--- Jobs ---
1. Summarize the forum thread below on keeping lace monitors in South Australia in two sentences.
2. In the lace monitor thread below, how does Cleland Wildlife Park house its lacies?
3. Carry on the forum thread about lace monitors in South Australia past its final post.

--- Document extract ---

# lace monitors in SA



## RELLIK81 (Oct 9, 2009)

hey guys
i was just wondering if there is anyone in SA that has any Lace monitors in outdoor enclosures??
i want to get one and put it in a bird aviary ....i know ill need to supply some sort of heating but unsure how id do this...especially if it rains.....

any help would be great


----------



## adelherper (Oct 9, 2009)

i also looking for info


----------



## larks (Oct 9, 2009)

I keep my lace monitors outdoors in SA with no extra heat and they are doing really well.


----------



## pythons-rock! (Oct 9, 2009)

I've known keepers here in Adelaide whom keep lacies outdoors, in fact many keepers keep large monitors outdoors here. Not always is the best constructed enclosures, as on occasions these lizards have been found roaming Adelaide metro suburbs having escaped, and calls to fauna rescue to come collect 'goannas' are thought to be the ignorant public rounding up a large blue tounge!
Cleland Wildlife Park houses their lacies outdoors in a pit with a dry heat box with no dramas. The species is also found close to Adelaide on the Murray and in the southern Flinders so the climate is agreeable to southern bloodline specimens. If you read 'Keeping and Breeding Australian Lizards' edited by Mike Swan it'll answer all questions


----------



## RELLIK81 (Oct 9, 2009)

oh ok...i thought they would need some supplimentry heat.....


----------



## andyh (Oct 9, 2009)

They do great outdoors here without heating as long as they are dry over winter they`ll be fine, I keep some and they even bred last year


----------



## RELLIK81 (Oct 10, 2009)

im considering getting goulds instead of lacies....they dont get quite as big .....


----------



## bfg23 (Oct 10, 2009)

I love lacies because they get so big!
Does anyone rent with all these animals? I have like half a dozen tanks around the place with no problems, but don't know how ill go with a lacie in a massive aviary out the back. 
A big goulds could get as big as an average lacie anyway.


----------



## RELLIK81 (Oct 10, 2009)

yeah i like lacies aswell ....im not sure yet .....ill see when i built the enclosure


----------



## RELLIK81 (Oct 10, 2009)

anyone know of what size enclosure i should put my hatchling lacie/goulds in before they go out into the outdoor aviary??
its obvious they woudnt go outside till they were a bit older and bigger....


----------



## bfg23 (Oct 10, 2009)

They need different enclosures really. Lacies like to climb and spend quite some time up in the branches, whereas goulds are pretty much only on the ground (unless anyone can correct me here) and they like to dig.

I am going to build a 6x3x2 for my lacie and plan to house it in there for about a year and a half before moving it outside. Not sure how you would go with a goulds outside in Adelaide with no additional heating.


----------



## RELLIK81 (Oct 10, 2009)

from what ive read goulds are found all over adelaide....my mate gets them on his property all the time.....im prob gonna go for a lacie....cuz i know ill get a goulds and wish i went straight for the lacie.....


----------



## bfg23 (Oct 10, 2009)

I have had a spencers monitor before, who was an eating machine, and an awesome monitor, but I like the lacies too much so I sold him to make room for one.
Its funny because im really not a fan of the bells phase and they seem to sell for much more than the standard lacies.
Where you going to get one from? Im interested to find some good breeders here in SA. I see a lot for sale, but very few are good looking.

--- Data ---

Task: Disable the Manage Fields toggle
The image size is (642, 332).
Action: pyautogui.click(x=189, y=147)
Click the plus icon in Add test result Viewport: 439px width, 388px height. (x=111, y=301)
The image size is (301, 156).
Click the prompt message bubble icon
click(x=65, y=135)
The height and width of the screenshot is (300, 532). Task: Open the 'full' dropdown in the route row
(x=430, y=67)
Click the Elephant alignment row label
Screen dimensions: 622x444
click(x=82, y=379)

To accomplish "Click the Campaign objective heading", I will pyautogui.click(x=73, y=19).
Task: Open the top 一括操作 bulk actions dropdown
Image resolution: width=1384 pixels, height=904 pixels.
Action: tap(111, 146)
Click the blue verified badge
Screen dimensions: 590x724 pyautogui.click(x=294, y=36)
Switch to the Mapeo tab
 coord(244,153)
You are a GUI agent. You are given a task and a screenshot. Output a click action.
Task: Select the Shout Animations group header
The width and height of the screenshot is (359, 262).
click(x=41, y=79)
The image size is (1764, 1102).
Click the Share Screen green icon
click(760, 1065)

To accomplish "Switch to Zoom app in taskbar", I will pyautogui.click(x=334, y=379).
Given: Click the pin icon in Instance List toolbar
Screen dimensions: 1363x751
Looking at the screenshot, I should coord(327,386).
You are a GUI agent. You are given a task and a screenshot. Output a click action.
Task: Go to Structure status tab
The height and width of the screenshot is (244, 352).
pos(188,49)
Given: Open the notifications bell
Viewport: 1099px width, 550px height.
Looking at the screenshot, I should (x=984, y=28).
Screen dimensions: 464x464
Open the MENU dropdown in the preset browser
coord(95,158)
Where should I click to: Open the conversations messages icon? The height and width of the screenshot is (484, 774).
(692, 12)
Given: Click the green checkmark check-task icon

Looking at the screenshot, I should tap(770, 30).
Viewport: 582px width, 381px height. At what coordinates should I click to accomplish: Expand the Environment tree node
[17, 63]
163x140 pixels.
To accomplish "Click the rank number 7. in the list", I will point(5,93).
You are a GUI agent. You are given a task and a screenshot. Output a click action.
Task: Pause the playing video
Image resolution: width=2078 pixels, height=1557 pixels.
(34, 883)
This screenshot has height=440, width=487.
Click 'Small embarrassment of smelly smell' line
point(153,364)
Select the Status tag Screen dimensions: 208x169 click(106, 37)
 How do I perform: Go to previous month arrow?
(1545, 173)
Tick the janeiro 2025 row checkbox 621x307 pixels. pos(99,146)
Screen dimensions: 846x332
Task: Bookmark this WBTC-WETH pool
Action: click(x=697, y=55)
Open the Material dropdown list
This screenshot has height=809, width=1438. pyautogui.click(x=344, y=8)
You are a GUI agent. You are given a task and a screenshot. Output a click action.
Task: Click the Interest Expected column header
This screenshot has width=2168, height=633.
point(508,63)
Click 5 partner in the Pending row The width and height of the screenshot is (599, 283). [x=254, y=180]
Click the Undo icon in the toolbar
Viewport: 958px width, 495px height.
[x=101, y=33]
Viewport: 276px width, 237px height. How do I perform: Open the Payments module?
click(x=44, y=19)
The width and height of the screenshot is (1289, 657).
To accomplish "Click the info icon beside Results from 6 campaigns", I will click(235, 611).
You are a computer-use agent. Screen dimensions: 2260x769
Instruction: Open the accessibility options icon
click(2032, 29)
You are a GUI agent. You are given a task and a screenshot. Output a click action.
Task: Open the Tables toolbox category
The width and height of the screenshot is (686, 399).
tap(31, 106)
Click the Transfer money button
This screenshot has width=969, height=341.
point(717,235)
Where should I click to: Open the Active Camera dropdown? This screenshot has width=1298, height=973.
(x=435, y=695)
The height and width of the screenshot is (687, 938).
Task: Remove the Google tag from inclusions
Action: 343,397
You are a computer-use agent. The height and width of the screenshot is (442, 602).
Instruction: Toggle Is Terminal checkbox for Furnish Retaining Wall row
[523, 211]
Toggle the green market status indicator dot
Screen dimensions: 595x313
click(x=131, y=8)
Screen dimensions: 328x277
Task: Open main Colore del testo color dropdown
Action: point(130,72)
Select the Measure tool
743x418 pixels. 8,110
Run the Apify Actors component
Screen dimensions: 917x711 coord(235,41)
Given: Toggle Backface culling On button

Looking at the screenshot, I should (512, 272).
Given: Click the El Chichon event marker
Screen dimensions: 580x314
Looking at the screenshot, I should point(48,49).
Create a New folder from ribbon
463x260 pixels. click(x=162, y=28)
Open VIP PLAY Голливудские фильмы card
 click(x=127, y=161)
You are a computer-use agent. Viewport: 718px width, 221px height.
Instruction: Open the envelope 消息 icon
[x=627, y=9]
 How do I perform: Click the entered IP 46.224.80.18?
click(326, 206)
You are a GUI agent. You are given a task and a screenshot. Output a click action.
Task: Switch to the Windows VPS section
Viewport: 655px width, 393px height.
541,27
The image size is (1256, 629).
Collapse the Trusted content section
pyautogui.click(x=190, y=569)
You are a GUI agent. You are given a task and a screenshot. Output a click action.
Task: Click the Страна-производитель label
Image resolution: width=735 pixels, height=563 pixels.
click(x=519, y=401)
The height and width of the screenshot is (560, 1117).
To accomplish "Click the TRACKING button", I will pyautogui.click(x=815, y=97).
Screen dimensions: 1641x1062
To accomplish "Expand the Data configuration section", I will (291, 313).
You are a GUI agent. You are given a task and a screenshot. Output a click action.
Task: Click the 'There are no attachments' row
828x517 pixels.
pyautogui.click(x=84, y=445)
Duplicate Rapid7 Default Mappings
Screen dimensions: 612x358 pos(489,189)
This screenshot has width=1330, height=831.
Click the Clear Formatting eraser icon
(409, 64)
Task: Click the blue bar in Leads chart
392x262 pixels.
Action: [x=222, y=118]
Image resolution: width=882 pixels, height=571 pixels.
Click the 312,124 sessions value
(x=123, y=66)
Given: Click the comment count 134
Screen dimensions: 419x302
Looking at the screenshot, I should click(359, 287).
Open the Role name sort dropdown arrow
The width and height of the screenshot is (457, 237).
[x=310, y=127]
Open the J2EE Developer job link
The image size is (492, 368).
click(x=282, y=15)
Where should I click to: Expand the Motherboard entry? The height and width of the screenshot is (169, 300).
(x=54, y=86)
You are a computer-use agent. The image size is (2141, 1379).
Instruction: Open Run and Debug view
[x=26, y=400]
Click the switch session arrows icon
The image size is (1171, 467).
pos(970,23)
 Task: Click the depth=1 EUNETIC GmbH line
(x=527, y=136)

--- Written answers ---
1. A keeper asks whether anyone in South Australia houses lace monitors in outdoor enclosures and how to heat a bird aviary for one, and several replies say lacies do well outdoors there without extra heat as long as they stay dry over winter. The discussion then turns to choosing between lace and Gould's monitors, how big each gets, and what size enclosure a hatchling should live in before it moves outside.

2. Outdoors in a pit with a dry heat box.

3.
----------



## RELLIK81 (Oct 10, 2009)

im not sure yet...im gonna build the indoor enclosure first then get one....while its growing ill build a outdoor enclosure and get it the way i want it


----------



## RELLIK81 (Oct 10, 2009)

was it easy to get your advanced permit to keep lacies....was there any special requirements you needed??
i still have to get mine and want to get it before i start to build my enclosure so that way if i dont get the permit i dont waste money on building the enclosure


----------



## reptilefan95 (Oct 10, 2009)

What are the dimensions?


----------



## bfg23 (Oct 10, 2009)

I got my advanced licence for my freshwater croc, which they are a bit stricter about. 
Sonya from Parks and Wildlife did give me a hard time about the croc, but i just answered her questions the best way I could and it was all approved. 
Im sure now that I have my class 3 licence, getting a Lace monitor will be much easier to get endorsed. 
You should be fine getting it, you are a mature adult, with experience keeping other reptiles, and no history with Parks and Wildlife (?). Why would they not give it to you?

They told me the application would take 6 weeks to approve. I rang them 3 days after i put it in the mail asking them how it was going, she emailed me some additional questions, i answered them straight away, and the application was approved in under a week. 
Very professional IMO.

If you have any more questions, or need someone with a specialist license to be your referee when you do apply (as you will need one), throw me a PM, im happy to assist.


----------



## RELLIK81 (Oct 10, 2009)

yeah no history with parks and wildlife just unsure if there was any critiria for it is all...etc first aid cert etc....


----------



## adelherper (Oct 10, 2009)

i got mine approved for croc reall easy pretty much just went in there said i wonted croc and bam aproved


----------



## RELLIK81 (Oct 10, 2009)

lol hoping it is that easy.....did you have to do first aid cert or anything for a croc?


----------



## bfg23 (Oct 10, 2009)

Nope, only for Vens.

I didnt think they liked the fact I am only 22 and have only been keeping reptiles for just over a year.


----------



## RELLIK81 (Oct 10, 2009)

yeah....ill prob get mine in the new year so i only have to pay half fee.....


----------



## adelherper (Oct 10, 2009)

ive been keeping reptiles for 10yrs mayb thats why it was easy and i got good refference


----------



## ozziepythons (Oct 10, 2009)

Although its a bit off topic of keeping these guys captive in Adelaide, heres a pic of a lacie I found at Mt Remarkable National Park, 3 hours north of Adelaide. The park has heaps of them lumbering about.


----------



## cougars (Oct 10, 2009)

Gorge Wildlife Park have a couple in a outdoor aviary. cool looking animals


----------



## RELLIK81 (Oct 11, 2009)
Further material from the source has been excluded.